A bounded function doesn't go off to infinity or drop to negative infinity.

• The highest point \( M \) is the upper bound.
• The lowest point \( N \) is the lower bound.

In the specific example where a monotone function is defined from \([0, 1]\) to \( \mathbb{R} \), proving boundedness involves observing its values at the endpoints \( f(0) \) and \( f(1) \). Because monotone functions, whether increasing or decreasing, don't reverse their direction, this ensures \( f \) remains confined between \( f(0) \) and \( f(1) \).

A non-decreasing function is one that never goes down as it progresses. In simpler terms, it either stays flat or goes up. Mathematically, if for all \( x_1 \leq x_2 \), we have \( f(x_1) \leq f(x_2) \), then the function is non-decreasing. This is like walking up a hill or moving across flat ground. You never lose altitude, but you can gain.

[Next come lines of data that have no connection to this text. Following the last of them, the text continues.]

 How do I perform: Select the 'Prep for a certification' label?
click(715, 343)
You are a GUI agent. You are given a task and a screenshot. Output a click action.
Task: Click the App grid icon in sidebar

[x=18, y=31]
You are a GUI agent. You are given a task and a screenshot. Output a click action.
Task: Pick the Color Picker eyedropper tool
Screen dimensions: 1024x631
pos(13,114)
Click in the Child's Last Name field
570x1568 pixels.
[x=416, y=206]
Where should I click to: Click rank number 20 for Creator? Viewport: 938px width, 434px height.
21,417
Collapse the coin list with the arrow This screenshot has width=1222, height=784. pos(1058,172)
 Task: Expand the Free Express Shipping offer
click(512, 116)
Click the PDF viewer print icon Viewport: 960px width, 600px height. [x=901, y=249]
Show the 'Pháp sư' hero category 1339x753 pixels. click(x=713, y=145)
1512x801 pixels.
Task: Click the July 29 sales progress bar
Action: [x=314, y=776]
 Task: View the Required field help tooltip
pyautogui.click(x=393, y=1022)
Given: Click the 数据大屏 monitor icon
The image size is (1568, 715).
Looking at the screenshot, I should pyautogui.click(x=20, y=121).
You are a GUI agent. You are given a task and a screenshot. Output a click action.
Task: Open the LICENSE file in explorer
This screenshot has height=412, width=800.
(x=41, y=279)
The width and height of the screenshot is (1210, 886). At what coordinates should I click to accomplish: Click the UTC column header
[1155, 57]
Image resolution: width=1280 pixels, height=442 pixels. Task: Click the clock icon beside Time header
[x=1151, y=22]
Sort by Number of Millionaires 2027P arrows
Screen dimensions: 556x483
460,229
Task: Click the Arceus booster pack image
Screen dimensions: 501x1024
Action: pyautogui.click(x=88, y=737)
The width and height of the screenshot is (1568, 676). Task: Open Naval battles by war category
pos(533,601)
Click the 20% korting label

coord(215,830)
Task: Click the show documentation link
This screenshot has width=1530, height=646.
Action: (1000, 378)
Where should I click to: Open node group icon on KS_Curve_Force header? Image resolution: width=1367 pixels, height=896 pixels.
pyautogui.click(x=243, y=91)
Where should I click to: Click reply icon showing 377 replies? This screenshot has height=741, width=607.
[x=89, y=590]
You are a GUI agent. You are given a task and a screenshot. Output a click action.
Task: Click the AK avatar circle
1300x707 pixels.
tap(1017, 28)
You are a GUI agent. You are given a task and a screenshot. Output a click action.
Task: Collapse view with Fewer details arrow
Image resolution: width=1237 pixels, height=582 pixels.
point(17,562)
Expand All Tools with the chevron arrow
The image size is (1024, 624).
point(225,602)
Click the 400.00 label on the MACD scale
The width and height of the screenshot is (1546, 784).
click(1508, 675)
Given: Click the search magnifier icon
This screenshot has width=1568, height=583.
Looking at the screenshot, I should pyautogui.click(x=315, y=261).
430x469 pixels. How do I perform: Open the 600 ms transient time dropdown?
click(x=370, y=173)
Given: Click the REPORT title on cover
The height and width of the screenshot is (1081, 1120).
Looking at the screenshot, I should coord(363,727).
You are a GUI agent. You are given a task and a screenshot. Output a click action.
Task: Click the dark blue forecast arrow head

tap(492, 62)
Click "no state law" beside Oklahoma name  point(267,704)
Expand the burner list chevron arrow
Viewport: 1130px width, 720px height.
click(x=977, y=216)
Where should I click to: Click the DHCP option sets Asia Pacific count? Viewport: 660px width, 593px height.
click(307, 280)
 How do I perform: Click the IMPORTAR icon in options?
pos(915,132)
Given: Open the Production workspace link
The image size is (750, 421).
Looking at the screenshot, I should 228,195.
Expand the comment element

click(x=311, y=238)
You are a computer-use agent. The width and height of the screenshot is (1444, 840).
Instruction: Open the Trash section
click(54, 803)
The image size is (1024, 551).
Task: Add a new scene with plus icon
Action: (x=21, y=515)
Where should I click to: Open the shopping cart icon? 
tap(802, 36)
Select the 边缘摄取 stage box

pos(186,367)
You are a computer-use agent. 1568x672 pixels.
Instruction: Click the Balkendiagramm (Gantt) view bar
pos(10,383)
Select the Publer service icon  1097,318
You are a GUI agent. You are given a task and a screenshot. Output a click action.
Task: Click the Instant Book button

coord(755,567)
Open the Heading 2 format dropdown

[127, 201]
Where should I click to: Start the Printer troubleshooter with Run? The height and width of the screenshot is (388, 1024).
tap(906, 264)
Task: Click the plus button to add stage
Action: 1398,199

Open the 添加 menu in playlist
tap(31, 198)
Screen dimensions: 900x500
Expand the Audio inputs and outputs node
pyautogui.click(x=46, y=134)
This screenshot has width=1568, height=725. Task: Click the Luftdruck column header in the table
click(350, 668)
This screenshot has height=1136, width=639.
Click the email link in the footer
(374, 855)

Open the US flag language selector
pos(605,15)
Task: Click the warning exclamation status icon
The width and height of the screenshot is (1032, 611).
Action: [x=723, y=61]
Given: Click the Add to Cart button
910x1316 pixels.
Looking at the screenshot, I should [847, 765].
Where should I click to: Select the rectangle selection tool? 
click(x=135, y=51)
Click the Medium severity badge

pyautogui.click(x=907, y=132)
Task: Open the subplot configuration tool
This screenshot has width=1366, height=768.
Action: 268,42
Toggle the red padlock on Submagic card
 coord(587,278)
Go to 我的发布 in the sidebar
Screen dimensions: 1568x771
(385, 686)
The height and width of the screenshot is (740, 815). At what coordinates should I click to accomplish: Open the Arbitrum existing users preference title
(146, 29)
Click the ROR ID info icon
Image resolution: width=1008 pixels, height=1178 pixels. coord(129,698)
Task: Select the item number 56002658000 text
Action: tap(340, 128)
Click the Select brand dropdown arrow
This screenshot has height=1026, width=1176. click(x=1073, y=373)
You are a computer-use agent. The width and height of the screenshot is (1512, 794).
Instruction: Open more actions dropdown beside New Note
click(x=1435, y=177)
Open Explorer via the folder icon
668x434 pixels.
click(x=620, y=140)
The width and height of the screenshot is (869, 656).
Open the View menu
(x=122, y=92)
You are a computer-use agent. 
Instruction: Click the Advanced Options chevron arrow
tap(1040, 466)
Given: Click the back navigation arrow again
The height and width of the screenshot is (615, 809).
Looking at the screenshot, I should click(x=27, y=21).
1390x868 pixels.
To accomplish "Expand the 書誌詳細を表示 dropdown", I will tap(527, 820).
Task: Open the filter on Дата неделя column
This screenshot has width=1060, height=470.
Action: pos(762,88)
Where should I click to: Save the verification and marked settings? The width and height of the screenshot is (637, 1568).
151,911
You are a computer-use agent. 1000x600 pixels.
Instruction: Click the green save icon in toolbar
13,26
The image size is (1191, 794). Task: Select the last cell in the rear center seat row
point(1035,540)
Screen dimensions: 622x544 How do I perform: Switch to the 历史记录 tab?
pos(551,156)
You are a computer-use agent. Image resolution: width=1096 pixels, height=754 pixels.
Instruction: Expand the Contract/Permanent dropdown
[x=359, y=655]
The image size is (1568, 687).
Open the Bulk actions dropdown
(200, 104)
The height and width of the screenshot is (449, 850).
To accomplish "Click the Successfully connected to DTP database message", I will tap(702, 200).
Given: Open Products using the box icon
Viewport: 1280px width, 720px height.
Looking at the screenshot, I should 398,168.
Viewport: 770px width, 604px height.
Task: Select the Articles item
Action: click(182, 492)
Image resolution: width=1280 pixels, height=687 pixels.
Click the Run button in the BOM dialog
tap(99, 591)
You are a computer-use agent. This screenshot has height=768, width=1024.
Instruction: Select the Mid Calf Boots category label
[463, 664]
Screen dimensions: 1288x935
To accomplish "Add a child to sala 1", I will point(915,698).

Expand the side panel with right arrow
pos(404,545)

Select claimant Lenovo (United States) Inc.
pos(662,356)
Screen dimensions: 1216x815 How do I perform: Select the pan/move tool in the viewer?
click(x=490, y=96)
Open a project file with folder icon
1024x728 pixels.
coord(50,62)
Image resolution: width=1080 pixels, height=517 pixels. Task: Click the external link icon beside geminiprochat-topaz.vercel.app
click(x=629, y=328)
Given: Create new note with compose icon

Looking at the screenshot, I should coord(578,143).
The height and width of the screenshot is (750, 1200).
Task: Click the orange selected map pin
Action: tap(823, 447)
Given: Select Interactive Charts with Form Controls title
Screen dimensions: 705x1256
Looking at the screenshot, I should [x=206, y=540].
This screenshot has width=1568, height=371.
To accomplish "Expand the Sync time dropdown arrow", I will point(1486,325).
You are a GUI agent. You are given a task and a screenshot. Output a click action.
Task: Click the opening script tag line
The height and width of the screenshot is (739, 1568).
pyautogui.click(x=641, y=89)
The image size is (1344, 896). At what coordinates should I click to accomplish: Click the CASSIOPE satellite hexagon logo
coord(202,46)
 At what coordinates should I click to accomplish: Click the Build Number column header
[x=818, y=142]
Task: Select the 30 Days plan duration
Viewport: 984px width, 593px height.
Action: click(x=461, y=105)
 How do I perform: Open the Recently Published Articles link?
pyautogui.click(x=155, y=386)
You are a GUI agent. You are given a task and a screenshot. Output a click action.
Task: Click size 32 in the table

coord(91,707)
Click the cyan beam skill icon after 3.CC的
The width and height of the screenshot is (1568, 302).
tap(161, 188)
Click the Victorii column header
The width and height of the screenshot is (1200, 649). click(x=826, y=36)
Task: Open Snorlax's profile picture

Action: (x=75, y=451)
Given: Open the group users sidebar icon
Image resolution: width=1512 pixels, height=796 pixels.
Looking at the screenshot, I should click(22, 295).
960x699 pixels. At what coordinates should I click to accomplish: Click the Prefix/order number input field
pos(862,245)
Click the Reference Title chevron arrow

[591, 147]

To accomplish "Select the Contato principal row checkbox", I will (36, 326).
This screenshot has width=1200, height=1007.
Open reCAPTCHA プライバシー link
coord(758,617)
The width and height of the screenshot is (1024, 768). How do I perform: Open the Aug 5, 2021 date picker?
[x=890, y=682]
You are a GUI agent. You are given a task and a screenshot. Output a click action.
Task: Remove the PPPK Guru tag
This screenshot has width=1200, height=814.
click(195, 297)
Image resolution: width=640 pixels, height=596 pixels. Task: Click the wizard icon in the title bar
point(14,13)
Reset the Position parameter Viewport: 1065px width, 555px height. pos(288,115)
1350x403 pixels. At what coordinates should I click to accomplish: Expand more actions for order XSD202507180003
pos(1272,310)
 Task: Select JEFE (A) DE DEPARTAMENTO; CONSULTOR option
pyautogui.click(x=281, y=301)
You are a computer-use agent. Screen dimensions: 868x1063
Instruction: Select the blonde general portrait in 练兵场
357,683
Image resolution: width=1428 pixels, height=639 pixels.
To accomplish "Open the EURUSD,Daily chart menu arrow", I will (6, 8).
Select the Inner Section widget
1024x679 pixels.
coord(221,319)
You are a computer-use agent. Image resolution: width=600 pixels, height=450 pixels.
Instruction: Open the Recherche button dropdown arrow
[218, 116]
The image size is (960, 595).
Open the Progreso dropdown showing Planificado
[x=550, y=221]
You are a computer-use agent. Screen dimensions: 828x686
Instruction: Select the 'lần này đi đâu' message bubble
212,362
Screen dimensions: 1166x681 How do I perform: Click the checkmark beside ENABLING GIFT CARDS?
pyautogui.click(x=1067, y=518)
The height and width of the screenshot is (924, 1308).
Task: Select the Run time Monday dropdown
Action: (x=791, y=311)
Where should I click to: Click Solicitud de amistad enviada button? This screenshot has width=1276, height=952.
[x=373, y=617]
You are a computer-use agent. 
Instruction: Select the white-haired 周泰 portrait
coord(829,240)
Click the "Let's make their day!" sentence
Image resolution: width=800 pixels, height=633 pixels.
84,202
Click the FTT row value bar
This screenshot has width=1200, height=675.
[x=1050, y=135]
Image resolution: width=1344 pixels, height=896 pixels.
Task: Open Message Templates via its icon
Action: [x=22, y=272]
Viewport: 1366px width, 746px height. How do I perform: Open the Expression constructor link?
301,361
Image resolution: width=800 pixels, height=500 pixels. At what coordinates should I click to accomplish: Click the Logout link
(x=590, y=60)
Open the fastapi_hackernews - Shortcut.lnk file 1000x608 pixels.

• At \( x = 0 \), you start with a particular value \( f(0) \).
• As you move to \( x = 1 \), your values never decrease below \( f(0) \).
• \( f(0) \leq f(x) \leq f(1) \) across the entire interval.

This inherent nature ensures that on a closed interval like [0, 1], the function is bounded between its values at \( f(0) \) and \( f(1) \). Thus, the highest possible value at the endpoint serves as a natural cap, while the lowest acts as the floor.

Non-increasing functions operate oppositely to non-decreasing functions. They either maintain their level or decrease, but never rise. In this case, for any two points such that \( x_1 \leq x_2 \), \( f(x_1) \geq f(x_2) \) holds true. It's akin to sliding down a gentle slope or traveling over level ground without ever climbing.

• At \( x = 0 \), the function may start at \( f(0) \).
• Moving towards \( x = 1 \), values are constrained by \( f(1) \) as the lower potential limit.
• The condition \( f(1) \leq f(x) \leq f(0) \) defines its bounds on \([0, 1]\).

This natural tendency keeps the function from exceeding its initial value at \( x = 0 \) and assures it doesn't dip lower than \( f(1) \), ensuring boundedness by its endpoint values throughout the interval.